SUPPLIED RECORDS START

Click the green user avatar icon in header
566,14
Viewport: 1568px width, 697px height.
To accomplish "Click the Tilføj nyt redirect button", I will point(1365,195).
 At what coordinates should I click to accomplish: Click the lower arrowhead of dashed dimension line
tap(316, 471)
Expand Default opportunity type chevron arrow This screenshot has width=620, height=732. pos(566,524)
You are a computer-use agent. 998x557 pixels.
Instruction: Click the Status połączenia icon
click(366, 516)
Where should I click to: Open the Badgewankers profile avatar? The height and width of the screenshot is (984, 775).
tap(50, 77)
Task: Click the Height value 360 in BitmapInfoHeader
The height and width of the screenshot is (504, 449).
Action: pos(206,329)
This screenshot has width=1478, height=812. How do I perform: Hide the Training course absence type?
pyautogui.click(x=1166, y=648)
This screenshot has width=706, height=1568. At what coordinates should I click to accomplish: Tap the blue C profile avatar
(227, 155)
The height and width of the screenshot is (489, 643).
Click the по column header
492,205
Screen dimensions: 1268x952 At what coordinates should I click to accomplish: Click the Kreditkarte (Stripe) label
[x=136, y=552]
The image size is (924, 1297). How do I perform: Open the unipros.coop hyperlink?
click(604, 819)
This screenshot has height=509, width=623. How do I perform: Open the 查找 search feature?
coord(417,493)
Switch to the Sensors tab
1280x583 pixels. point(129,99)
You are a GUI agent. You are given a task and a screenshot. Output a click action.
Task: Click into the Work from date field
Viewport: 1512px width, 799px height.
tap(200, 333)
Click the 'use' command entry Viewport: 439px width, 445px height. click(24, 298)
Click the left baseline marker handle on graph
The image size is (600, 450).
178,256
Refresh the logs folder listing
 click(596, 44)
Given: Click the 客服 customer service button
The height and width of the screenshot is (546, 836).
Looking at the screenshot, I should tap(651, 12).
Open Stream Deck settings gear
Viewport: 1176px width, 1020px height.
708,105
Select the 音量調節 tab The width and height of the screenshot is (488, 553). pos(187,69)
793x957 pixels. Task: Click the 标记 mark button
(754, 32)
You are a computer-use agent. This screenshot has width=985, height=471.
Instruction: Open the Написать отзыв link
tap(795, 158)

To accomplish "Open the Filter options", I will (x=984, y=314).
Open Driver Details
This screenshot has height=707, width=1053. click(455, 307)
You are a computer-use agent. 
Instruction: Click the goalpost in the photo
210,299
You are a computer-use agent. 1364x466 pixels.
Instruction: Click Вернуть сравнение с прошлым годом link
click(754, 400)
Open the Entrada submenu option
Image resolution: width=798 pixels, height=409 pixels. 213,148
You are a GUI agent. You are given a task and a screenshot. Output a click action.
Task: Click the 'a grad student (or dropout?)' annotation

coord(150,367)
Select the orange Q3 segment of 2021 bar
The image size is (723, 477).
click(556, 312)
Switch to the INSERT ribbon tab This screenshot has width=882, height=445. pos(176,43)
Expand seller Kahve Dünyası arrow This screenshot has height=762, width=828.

SUPPLIED RECORDS END

* _TASK INSTRUCTIONS_
What are the exact lines from the beginning of the material through the line containing "Expand Default opportunity"? Write out those lines alone.

* _ANSWER TO THIS PROBLEM_
Click the green user avatar icon in header
566,14
Viewport: 1568px width, 697px height.
To accomplish "Click the Tilføj nyt redirect button", I will point(1365,195).
 At what coordinates should I click to accomplish: Click the lower arrowhead of dashed dimension line
tap(316, 471)
Expand Default opportunity type chevron arrow This screenshot has width=620, height=732. pos(566,524)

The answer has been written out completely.